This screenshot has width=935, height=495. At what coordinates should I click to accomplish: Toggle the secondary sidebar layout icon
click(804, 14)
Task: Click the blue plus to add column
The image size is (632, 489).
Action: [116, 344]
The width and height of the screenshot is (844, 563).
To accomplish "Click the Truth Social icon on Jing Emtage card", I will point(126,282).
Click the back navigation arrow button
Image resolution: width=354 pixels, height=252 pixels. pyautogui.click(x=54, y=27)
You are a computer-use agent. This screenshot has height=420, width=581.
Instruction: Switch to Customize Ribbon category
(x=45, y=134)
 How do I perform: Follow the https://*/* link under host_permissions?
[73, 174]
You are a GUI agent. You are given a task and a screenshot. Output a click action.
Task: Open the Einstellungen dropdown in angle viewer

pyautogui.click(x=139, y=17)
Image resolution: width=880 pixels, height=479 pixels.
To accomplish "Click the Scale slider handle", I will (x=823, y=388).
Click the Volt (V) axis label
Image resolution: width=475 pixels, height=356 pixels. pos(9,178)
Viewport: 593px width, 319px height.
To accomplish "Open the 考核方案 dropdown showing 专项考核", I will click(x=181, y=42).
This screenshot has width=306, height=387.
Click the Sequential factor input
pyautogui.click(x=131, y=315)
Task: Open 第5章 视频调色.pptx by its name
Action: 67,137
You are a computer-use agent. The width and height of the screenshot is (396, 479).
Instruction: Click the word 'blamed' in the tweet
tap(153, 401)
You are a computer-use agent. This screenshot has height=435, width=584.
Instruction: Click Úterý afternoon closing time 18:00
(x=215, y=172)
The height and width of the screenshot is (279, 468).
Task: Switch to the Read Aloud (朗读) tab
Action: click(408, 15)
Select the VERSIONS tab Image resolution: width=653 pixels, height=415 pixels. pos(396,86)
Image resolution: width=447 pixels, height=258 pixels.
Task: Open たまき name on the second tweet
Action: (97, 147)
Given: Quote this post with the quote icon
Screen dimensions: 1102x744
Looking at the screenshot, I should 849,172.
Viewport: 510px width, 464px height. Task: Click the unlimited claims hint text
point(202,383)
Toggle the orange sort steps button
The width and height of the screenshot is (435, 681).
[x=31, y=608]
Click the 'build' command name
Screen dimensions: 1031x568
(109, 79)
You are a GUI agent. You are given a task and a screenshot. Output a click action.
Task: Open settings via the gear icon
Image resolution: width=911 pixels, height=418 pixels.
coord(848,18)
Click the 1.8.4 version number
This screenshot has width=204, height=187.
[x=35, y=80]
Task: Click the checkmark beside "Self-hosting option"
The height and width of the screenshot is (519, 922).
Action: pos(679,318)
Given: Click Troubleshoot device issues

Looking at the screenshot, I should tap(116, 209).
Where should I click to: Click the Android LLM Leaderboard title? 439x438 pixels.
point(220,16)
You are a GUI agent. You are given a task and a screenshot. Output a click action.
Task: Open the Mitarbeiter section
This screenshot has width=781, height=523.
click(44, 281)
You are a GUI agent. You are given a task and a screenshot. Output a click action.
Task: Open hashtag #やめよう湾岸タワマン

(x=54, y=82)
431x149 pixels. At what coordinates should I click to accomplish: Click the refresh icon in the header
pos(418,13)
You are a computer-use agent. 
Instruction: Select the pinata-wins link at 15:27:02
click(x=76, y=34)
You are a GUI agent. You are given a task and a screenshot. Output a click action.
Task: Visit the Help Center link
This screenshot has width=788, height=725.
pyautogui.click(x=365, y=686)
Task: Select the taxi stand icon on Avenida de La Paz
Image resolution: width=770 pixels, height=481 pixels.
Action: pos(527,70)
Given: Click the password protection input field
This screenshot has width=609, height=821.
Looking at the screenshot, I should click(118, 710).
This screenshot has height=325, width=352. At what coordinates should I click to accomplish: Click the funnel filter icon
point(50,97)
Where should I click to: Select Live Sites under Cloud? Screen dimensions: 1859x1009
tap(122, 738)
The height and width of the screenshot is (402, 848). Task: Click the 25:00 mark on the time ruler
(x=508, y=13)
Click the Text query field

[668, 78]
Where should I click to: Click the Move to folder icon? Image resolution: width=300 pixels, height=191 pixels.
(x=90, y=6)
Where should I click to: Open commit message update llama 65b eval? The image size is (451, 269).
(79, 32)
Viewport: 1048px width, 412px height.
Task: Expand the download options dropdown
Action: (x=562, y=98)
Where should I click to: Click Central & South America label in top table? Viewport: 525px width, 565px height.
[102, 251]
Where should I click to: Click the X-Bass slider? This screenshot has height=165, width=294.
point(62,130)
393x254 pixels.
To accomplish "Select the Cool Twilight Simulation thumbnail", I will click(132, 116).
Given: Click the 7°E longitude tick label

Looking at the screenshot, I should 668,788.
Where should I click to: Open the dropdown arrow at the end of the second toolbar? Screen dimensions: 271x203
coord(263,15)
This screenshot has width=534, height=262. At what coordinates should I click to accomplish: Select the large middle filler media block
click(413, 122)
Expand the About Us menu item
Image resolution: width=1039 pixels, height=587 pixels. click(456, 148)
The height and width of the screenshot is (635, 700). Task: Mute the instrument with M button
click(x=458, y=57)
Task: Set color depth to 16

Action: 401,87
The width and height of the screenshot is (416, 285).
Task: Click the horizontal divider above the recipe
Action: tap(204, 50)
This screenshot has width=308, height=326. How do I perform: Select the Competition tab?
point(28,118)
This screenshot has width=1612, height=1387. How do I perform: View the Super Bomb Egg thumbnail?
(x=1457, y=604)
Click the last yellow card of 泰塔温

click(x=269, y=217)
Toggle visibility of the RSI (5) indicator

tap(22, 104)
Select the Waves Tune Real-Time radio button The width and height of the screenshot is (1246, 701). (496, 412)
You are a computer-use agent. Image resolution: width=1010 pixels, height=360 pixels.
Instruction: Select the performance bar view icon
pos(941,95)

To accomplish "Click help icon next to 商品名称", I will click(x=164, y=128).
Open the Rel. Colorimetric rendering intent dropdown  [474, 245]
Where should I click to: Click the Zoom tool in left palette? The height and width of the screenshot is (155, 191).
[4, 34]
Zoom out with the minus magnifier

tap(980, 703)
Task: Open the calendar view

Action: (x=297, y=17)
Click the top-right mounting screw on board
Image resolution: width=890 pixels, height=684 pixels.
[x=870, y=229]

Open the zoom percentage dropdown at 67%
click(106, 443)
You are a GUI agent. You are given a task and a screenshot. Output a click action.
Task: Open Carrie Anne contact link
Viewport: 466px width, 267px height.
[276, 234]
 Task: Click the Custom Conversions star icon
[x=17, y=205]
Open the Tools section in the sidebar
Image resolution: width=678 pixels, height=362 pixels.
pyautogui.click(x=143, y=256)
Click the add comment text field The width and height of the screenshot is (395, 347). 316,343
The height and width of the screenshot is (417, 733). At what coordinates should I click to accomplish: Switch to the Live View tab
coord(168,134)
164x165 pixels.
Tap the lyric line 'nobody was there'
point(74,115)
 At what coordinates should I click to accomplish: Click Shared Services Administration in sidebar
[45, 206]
----
Can you repeat, word for word, every line above from the one containing "You are a computer-use agent. Image" down to the one containing "Click the top-right mounting screw on board", including both?

__Exercise response__.
You are a computer-use agent. Image resolution: width=1010 pixels, height=360 pixels.
Instruction: Select the performance bar view icon
pos(941,95)

To accomplish "Click help icon next to 商品名称", I will click(x=164, y=128).
Open the Rel. Colorimetric rendering intent dropdown  [474, 245]
Where should I click to: Click the Zoom tool in left palette? The height and width of the screenshot is (155, 191).
[4, 34]
Zoom out with the minus magnifier

tap(980, 703)
Task: Open the calendar view

Action: (x=297, y=17)
Click the top-right mounting screw on board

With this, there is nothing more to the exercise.